PÁGINA:
──────

Perdido de si, perdido do outro?
Perguntas e mais perguntas – poucas pessoas conseguem viver sem mergulhar na sensação estranha de ser uma interrogação ambulante. Dizem alguns pensadores que tal condição é incontornável: seria a própria definição da espécie. Máquina de perguntar.
Então, já existe uma resposta – o problema não é o emaranhado de perguntas que nos soterra, mas sim o que se faz com ele… Em lugar do desespero impotente diante do fato de existir como um questionário interminável, que tal deixar a enxurrada de perguntas seguir adiante, acontecer? Pois tem que ser assim!
Tudo bem, a resposta é ladina, tangencial, evasiva, contorna a questão. Ou não: ela simplesmente fecha o caminho, pois fixa a constatação de que, caso surja alguma resposta, nenhuma resposta irá deter o fluxo de perguntas… Como diz o povo, não adianta tentar fugir: você está lascado.
Diante deste berço de espinhos, a humanidade inventou panaceias e cataplasmas. Não há cura, mas atenuações da dor ou – quem diria – subterfúgios para transformar a dor em prazer. Acertou na mosca quem pensou no teatro e na filosofia. Quer dizer, democracia e aristocracia.
A filosofia não é para todos: não, por favor, não esbravejem em revolta. Bobagem pretender o contrário. Ainda que, na atualidade, seja incrivelmente comum qualquer estudante de filosofia se proclamar filósofo, a ocupação envolve uma inclinação para o pensamento distante do gosto das pessoas na vida comum. A filosofia mora longe e não anda se exibindo nas calçadas. Exemplos?
Basta lembrar algumas velhas observações bem humoradas usadas para definir os que gostam demais de pensar. A mais antiga e saborosa descreve o filósofo como uma criatura ocupada em olhar as estrelas e que, portanto, cai no buraco que há no meio do caminho, por ser incapaz de enxergá-lo. Uma outra, mais injusta, muito cruel, descreve o pensador como o habitante de uma torre de marfim, alguém retirado do mundo. A bem da verdade, a filosofia pensa o mundo, nasceu para isto…
Fica bem claro, portanto, que ninguém deve sofrer com tais fatos: se a filosofia flutua nas alturas, para todos, existe o teatro, a mais antiga forma de vivenciar o pensamento na plenitude da carne. Pois o teatro não trata de abstrair a materialidade para tentar entender a essência, o cerne, do que há. O teatro vai com a coisa toda, acontece como totalidade, falsa existência integral. Com o teatro, podemos falsear o existente.
Isto significa o culto a um valor de extrema grandeza. O culto à liberdade, total liberdade. Os múltiplos caminhos disponíveis para dar forma aos dias, ou deformá-los, o mergulho profundo nos sonhos e desejos, ou o brinde ao pesadelo e à renúncia, a busca da arquitetura mais elaborada para o amor, ou para o desamor – tudo, enfim, o que é humano, a cena oferece.
A partir desta visão, o ideal, em cada cidade, em cada recanto da sociedade, parece ser bem claro: é absolutamente fundamental contar com lugares poéticos dedicados ao culto pleno do teatro. Sem dúvida um teatro livre, vigoroso, sem qualquer a priori nem preconceitos, um teatro no qual a multiplicidade da sociedade apareça em toda a sua força, com todas as avalanches de perguntas definidoras da vida humana.

──────

[Registros de elementos de interface]
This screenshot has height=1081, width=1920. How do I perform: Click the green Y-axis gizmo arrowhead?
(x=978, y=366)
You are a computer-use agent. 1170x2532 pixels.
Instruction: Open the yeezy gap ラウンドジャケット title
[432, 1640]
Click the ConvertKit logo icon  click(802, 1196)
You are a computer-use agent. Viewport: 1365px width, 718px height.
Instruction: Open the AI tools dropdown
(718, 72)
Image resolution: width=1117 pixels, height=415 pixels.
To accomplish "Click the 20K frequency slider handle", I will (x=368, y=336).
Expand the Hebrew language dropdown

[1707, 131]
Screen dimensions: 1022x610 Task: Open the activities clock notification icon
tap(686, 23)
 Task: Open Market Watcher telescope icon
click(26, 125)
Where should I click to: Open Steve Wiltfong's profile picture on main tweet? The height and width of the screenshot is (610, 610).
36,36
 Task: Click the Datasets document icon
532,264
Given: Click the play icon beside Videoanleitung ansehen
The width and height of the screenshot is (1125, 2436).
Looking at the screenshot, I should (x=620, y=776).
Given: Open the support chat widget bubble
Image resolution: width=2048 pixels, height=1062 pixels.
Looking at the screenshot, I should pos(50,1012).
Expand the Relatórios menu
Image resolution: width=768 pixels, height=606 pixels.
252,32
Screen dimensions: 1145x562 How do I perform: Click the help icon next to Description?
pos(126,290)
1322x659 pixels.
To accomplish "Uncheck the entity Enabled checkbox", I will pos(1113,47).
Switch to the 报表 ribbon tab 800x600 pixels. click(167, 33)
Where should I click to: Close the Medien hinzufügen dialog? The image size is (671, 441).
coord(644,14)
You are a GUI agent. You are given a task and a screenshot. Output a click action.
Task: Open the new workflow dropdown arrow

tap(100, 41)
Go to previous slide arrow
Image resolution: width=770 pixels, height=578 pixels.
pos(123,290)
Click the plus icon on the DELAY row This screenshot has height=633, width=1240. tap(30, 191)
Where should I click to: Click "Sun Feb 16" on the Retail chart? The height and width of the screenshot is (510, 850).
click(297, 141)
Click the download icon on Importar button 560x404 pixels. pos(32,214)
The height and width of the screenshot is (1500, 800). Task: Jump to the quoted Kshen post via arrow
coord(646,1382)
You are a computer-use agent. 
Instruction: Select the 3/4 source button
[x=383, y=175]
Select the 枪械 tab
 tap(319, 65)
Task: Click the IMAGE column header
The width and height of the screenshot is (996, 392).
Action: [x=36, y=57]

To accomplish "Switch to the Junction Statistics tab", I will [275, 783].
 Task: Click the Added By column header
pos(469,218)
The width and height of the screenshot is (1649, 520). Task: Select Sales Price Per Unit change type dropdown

──────

EXERCÍCIOS:
1. Reproduza o trecho do texto sobre teatro e filosofia que vai de "Isto significa o" até "a cena oferece.", inclusive.
2. Indique se cada afirmação a seguir concorda com o texto sobre teatro e filosofia. Responda sim ou não e cite literalmente as palavras do texto que decidem. (a) A filosofia nasceu para pensar o mundo. (b) Há cura para a condição humana de ser uma interrogação ambulante. (c) O teatro abstrai a materialidade para tentar entender a essência do que há.

RESPOSTAS POR TAREFA:
1.
Isto significa o culto a um valor de extrema grandeza. O culto à liberdade, total liberdade. Os múltiplos caminhos disponíveis para dar forma aos dias, ou deformá-los, o mergulho profundo nos sonhos e desejos, ou o brinde ao pesadelo e à renúncia, a busca da arquitetura mais elaborada para o amor, ou para o desamor – tudo, enfim, o que é humano, a cena oferece.

2.
(a) Sim: "A bem da verdade, a filosofia pensa o mundo, nasceu para isto"
(b) Não: "Não há cura, mas atenuações da dor"
(c) Não: "Pois o teatro não trata de abstrair a materialidade para tentar entender a essência, o cerne, do que há."